Can you tell Future Perfect is relentlessly paced? It's a thrill-a-minute ride, where you just don't get a chance to stop. After finding a wormhole and giving ourselves a key, we scamper through the castle some more and find Captain Ash outside a jail cell.
That's, uhh... That's who you came to rescue. Of course it is. Right 'old bean', let's get her out of here. Like TimeSplitters 2, there are some physics- or fire-based puzzles that you'll engage in now and again. Shooting a barrel makes it pour oil on the floor, and igniting that with a grenade blows a hole in the wall, such that we save the day.
Or save the day for Captain Ash, at least. Our day continues with a boss fight against a tank because we've not had enough excitement from this level yet.
That looks out of place for 1924. Some time travel shenanigans are going on here, aren't there? Other than the wormhole and whatnot. Who is responsible for this?
Ha. Humour. And that's the first level, or second after our crash landing run, complete. But there's no time to stop. Time keeps moving, forward, backward, whatever the plot calls for. One level flows right into the next, after a short loading screen, of course.
A more industrial and linear level in the late 1960s has just sneak through trainyards with groovy spy Harry Tipper. There is a crouch button to facilitate a stealthy approach and a melee attack which will drop an unsuspecting target to the floor in a single blow, but I'm missing something because my attempts at stealth always ended loudly.
More vehicles, more weaponry, more puzzles to solve, more humourous interactions between wacky characters and just like that, you're onto the next level because you can't find a nice point to stop playing Future Perfect.
Ah, there it is. That's the cliffhanger to stop on. It's not even the end of the level - another linear one, as it happens, but with good reason, being set on a train. Not too much change in weaponry available, and no vehicles to drive, but again there are puzzles to solve, mini-games to complete within time limits, and plenty of quips and witty remarks from these borderline absurd characters.
Final Word
I just wanted to keep playing. I had forgotten all about this game. Above all, I forgot that for as much as it looks and sounds like TimeSplitters, it feels a more controllable, and easier to get to grips with. It's more welcoming to newcomers, and while it doesn't have all of that TimeSplitters weirdness anymore, it does stay true to its roots, offering pastiches and parodies of film and video games to hang a time travel plot upon.
It's just great fun.
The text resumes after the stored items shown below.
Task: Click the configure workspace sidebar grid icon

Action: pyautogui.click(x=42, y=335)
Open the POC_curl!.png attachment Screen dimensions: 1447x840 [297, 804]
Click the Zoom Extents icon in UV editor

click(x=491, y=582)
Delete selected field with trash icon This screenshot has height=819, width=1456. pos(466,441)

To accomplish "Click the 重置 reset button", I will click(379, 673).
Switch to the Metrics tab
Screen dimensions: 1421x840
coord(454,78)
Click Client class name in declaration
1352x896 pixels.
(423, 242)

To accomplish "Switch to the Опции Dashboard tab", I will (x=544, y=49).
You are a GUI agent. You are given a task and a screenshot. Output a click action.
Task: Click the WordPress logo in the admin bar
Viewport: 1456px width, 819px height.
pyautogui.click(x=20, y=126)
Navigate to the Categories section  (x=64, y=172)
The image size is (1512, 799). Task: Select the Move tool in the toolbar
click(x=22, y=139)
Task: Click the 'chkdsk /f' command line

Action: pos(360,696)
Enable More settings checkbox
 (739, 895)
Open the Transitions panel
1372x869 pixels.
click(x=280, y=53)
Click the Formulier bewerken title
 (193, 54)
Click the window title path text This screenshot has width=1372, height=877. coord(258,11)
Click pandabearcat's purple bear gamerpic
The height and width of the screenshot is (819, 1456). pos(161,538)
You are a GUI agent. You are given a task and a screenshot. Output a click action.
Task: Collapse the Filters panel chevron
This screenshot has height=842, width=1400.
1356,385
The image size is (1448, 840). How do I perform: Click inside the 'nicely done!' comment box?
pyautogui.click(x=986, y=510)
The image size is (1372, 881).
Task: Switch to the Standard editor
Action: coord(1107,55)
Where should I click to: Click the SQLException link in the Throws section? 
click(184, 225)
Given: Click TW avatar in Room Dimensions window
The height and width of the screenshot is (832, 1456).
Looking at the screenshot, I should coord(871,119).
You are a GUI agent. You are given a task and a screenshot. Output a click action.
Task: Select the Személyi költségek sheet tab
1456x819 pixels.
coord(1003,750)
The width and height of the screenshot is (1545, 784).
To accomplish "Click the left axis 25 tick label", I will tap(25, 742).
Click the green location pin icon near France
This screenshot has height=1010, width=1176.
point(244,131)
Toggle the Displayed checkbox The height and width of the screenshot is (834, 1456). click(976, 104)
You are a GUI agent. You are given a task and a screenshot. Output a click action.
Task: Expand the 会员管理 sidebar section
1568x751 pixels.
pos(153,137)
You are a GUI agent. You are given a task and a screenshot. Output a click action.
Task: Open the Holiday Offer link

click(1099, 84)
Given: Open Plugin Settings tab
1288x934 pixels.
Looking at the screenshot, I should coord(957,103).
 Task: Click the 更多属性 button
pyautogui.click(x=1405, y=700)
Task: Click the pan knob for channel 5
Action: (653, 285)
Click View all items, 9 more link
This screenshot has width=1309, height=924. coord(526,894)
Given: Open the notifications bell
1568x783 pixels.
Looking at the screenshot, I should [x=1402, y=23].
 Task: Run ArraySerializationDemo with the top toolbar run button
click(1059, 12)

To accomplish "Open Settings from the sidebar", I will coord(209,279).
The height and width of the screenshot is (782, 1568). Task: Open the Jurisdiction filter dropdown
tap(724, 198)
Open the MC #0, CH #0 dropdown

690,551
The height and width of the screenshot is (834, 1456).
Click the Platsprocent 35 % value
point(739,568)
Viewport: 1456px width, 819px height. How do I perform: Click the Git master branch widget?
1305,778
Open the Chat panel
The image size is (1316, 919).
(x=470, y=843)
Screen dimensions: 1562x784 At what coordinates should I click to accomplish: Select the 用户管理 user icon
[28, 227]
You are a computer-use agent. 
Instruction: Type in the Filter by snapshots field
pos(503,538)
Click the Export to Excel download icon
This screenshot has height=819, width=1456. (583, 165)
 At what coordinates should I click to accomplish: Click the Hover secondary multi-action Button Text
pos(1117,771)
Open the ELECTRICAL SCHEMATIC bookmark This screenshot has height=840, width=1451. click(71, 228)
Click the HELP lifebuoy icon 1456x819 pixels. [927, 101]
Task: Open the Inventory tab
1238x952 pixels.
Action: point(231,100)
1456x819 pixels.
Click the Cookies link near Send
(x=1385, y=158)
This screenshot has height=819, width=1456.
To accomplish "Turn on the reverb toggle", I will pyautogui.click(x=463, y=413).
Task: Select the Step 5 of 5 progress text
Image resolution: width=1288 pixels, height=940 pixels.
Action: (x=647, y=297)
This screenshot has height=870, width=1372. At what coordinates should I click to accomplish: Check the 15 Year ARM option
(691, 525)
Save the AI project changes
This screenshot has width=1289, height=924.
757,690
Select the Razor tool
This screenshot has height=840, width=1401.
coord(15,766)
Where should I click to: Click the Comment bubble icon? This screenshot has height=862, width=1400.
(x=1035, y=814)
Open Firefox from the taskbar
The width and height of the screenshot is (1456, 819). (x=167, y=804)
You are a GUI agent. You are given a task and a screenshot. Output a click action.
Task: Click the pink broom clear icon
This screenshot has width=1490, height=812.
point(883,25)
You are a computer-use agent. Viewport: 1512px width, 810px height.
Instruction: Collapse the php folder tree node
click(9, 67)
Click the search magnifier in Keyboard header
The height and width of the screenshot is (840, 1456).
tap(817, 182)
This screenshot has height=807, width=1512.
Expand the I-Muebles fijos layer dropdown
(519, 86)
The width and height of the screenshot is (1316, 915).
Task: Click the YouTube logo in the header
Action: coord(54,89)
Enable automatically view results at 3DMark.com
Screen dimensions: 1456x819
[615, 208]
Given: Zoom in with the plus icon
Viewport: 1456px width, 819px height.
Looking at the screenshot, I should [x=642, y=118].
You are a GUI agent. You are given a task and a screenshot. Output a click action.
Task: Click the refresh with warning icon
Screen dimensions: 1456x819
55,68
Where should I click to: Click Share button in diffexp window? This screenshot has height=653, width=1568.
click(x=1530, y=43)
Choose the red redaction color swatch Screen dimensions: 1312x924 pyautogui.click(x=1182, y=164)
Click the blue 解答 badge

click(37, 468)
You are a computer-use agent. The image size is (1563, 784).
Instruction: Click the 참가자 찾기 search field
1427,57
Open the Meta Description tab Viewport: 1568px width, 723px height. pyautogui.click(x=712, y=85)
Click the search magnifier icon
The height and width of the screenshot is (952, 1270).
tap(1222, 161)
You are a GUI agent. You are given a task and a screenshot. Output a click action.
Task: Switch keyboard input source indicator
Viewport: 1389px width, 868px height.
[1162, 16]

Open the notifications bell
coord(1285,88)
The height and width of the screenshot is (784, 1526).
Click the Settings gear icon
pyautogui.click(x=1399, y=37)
I was close to complaining about why both TimeSplitters 2 and TimeSplitters: Future Perfect are on the list because there can't be that much difference between the two, can there? Turns out time has done a number on my memory because these titles are quite different.
And yet, thankfully, quite similar. There's more of the same for fans of the other titles in the series, certainly, including multiplayer and map-making modes, but there's so much more gameplay as well. Can you get away with playing only one of the two? Possibly, yes, but you wouldn't get a picture of the series as a whole.
A series that desperately needs a fourth instalment. Where's time travel when you need it?
Fun Facts
Fans have made more progress on a sequel than any developer has, but even user-created mods aren't yet available to play a new TimeSplitters game.
TimeSplitters: Future Perfect, developed by Free Radical Design, first released in 2005.
Version played: PlayStation 2, 2005, via emulation and teenage memory.